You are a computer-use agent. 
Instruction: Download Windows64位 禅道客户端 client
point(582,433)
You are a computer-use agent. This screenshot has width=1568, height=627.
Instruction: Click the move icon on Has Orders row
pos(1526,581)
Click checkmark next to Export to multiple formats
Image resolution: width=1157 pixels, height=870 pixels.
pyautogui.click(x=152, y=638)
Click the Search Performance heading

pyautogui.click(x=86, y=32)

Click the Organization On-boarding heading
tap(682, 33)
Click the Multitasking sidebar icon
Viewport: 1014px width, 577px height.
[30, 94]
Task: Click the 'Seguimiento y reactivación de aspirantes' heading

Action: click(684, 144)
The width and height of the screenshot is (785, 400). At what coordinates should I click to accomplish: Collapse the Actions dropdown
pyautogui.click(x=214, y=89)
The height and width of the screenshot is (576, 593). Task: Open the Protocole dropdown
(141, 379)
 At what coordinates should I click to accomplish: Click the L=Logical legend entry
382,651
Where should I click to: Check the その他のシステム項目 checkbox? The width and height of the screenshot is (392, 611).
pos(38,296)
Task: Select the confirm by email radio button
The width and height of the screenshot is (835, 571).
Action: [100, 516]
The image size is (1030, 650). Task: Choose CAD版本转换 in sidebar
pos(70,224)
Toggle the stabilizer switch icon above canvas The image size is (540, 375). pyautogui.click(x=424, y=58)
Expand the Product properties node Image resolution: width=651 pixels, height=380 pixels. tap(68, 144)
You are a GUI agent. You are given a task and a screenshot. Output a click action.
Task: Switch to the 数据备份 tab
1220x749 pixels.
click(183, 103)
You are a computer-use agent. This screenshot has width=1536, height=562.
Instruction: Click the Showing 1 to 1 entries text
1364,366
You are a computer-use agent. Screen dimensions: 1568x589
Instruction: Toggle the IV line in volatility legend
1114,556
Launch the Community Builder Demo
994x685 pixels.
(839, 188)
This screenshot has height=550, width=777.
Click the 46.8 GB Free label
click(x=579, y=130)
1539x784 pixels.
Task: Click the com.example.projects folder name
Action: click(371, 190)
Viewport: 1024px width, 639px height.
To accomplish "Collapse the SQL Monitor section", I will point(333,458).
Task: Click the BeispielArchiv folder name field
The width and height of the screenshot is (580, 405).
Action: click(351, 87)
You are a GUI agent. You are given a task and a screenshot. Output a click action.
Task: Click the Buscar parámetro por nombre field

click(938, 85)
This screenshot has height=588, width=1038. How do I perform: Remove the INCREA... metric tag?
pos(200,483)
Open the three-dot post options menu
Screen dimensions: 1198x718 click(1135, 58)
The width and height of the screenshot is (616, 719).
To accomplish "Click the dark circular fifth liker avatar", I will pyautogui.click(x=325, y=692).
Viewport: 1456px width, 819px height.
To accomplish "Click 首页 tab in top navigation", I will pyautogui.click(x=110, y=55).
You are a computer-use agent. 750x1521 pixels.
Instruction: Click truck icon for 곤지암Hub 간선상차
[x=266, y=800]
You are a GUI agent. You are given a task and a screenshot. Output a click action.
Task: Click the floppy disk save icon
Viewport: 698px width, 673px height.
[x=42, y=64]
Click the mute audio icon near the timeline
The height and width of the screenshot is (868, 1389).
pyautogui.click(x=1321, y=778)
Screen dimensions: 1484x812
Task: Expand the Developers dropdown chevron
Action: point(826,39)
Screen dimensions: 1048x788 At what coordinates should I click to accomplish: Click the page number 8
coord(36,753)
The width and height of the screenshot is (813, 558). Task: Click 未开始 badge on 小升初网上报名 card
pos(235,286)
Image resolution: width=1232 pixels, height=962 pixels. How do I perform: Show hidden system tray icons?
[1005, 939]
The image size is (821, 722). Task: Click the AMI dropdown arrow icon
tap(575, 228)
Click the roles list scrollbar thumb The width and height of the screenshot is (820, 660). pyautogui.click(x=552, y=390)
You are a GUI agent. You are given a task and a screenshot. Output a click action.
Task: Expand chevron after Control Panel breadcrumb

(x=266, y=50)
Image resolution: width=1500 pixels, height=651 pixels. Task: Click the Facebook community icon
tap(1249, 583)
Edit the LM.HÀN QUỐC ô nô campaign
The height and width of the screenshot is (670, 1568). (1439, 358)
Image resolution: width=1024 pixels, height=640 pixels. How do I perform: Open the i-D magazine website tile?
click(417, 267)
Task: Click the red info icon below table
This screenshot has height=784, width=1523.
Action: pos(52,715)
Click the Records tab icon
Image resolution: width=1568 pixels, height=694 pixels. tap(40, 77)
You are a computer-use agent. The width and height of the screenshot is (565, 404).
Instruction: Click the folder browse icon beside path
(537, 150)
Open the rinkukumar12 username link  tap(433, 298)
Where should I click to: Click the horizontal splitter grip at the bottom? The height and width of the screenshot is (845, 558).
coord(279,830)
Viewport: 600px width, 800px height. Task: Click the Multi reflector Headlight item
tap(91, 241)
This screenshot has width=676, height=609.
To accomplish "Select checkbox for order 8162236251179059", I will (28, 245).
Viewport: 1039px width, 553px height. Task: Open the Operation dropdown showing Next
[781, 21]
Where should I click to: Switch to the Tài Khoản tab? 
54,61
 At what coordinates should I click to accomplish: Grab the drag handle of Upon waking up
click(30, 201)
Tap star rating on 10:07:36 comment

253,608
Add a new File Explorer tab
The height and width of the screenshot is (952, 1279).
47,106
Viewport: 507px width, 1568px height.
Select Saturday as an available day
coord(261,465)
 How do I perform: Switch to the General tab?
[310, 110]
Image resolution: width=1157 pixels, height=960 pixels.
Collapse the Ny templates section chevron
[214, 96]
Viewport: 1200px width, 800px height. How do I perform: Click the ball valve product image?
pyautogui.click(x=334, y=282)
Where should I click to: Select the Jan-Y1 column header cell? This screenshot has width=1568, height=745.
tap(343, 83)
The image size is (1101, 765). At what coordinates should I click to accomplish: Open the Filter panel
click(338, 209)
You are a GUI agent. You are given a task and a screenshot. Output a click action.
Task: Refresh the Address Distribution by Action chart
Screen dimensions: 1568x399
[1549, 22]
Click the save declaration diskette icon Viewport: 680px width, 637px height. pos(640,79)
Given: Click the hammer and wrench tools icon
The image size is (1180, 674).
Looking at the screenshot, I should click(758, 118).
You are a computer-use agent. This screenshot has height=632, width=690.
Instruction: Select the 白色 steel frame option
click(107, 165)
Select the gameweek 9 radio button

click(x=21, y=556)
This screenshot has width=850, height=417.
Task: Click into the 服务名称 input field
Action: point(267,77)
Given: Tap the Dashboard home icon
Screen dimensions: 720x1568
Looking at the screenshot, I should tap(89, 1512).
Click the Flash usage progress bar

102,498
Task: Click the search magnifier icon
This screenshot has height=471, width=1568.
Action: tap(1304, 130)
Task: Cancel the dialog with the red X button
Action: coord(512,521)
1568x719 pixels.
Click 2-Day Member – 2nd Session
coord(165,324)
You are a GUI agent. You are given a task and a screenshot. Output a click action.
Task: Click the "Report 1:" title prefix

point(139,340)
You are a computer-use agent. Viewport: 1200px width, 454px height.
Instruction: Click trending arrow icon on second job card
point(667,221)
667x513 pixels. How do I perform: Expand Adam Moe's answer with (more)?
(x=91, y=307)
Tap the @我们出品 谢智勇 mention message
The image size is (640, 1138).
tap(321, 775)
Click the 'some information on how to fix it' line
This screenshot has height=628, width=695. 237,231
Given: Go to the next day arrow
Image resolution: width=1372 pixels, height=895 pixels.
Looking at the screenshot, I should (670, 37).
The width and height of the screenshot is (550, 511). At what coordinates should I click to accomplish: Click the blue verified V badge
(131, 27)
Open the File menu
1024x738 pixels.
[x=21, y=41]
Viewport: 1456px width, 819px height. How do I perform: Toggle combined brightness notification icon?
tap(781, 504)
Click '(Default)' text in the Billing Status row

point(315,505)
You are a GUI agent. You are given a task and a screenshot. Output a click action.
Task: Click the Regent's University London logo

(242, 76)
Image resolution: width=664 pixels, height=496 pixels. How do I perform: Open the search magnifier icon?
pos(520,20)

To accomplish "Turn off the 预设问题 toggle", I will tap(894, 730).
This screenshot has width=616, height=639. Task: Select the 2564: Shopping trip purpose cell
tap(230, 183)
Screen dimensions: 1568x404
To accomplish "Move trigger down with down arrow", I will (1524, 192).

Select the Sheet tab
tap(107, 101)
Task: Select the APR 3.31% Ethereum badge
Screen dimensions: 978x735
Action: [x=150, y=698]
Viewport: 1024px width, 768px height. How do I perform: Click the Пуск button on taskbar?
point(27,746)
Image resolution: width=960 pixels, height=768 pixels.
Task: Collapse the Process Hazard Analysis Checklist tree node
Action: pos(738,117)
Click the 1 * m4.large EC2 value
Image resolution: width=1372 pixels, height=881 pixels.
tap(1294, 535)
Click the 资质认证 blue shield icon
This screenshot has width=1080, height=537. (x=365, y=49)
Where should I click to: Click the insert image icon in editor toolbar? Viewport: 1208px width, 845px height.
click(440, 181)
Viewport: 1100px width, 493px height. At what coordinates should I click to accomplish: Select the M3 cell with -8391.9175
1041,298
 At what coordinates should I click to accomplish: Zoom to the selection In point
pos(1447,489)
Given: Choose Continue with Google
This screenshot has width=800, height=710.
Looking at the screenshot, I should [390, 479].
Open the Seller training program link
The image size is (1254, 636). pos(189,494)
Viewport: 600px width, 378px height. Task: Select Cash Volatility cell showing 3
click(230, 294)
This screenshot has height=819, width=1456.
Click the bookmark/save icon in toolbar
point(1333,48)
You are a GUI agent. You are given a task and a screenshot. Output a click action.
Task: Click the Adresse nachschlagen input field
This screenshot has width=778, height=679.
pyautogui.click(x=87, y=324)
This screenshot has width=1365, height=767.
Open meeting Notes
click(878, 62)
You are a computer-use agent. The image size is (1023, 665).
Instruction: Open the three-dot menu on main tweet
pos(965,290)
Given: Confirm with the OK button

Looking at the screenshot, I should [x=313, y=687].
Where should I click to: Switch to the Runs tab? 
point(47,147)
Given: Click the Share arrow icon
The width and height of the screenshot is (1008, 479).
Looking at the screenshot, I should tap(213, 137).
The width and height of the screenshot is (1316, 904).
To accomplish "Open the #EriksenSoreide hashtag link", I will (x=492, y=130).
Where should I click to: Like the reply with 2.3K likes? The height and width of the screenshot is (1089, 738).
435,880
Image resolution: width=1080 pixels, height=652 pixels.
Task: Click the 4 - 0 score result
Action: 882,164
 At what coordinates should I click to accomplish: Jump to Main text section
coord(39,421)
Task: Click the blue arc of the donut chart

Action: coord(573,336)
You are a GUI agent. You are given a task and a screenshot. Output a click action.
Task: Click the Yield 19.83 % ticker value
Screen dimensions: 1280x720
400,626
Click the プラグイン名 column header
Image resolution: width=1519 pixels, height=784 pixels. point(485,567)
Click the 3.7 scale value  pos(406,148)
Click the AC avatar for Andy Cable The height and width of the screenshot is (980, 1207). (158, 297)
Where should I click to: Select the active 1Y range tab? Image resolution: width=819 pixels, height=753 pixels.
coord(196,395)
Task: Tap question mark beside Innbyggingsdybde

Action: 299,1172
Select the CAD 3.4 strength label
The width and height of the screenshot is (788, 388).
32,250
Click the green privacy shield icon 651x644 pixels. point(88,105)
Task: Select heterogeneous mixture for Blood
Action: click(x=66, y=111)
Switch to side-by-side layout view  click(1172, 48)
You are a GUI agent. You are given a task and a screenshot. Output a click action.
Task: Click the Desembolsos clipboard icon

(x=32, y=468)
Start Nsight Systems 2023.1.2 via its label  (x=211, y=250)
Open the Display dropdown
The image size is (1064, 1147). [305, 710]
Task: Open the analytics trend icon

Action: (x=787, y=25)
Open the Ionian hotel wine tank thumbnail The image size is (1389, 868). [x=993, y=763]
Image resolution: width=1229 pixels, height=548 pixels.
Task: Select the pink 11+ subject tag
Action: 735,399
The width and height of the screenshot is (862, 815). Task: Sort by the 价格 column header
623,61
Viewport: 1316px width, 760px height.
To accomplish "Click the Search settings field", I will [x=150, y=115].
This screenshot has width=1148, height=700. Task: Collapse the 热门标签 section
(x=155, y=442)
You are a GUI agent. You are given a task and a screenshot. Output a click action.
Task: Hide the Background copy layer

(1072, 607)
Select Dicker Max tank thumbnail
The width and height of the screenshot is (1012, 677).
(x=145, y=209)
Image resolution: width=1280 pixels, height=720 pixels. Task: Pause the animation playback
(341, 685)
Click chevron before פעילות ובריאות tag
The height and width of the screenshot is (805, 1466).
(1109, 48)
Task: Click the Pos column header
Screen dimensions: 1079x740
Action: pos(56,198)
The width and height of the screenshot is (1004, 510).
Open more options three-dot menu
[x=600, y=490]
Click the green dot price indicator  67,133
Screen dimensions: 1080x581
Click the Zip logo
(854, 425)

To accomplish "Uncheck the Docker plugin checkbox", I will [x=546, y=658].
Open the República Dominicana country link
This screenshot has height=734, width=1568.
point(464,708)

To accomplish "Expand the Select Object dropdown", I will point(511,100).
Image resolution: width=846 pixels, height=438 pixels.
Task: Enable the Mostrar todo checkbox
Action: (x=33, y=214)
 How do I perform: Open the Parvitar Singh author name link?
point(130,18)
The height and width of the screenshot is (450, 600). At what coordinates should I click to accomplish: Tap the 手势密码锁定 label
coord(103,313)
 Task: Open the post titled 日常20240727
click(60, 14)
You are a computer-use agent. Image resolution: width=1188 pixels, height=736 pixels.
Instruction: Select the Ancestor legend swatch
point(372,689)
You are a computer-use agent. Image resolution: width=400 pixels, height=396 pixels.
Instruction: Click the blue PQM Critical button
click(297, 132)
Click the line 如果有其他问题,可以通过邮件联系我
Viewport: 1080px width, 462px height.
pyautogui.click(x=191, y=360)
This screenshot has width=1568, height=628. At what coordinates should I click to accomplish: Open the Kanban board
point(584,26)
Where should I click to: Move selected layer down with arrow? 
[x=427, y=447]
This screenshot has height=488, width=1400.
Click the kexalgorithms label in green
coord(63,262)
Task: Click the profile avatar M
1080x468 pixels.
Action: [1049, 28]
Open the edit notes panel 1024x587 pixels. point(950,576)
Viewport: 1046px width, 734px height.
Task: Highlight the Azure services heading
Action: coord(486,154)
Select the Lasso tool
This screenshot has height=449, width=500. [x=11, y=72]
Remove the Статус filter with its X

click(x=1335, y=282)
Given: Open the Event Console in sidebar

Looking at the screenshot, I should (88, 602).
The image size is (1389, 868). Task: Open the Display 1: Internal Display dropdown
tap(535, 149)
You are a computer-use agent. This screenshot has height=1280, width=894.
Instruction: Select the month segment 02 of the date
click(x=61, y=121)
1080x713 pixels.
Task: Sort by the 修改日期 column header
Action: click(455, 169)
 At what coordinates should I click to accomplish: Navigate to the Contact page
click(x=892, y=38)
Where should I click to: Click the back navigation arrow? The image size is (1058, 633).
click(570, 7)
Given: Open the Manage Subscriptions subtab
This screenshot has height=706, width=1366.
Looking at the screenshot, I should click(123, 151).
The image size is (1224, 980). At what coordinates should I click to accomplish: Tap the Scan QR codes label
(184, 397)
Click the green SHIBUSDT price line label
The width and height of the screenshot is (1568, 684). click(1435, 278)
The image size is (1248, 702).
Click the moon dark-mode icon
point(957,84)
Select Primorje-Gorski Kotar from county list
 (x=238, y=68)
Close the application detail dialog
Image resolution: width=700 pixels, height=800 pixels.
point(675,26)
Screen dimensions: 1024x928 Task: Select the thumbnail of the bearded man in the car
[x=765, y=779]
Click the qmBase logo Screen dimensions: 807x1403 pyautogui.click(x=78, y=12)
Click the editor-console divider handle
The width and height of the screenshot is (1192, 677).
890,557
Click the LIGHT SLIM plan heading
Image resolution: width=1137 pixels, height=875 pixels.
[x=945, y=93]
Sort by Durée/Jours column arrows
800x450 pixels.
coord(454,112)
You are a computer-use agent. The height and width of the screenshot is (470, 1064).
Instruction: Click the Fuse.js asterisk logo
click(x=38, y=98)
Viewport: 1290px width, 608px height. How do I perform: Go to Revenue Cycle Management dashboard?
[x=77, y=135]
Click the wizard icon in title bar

= = = =

YOUR INSTRUCTIONS
Return the lines above that include the string "value".

RESULT
Click the 1 * m4.large EC2 value
Task: Click the Yield 19.83 % ticker value
Click the 3.7 scale value  pos(406,148)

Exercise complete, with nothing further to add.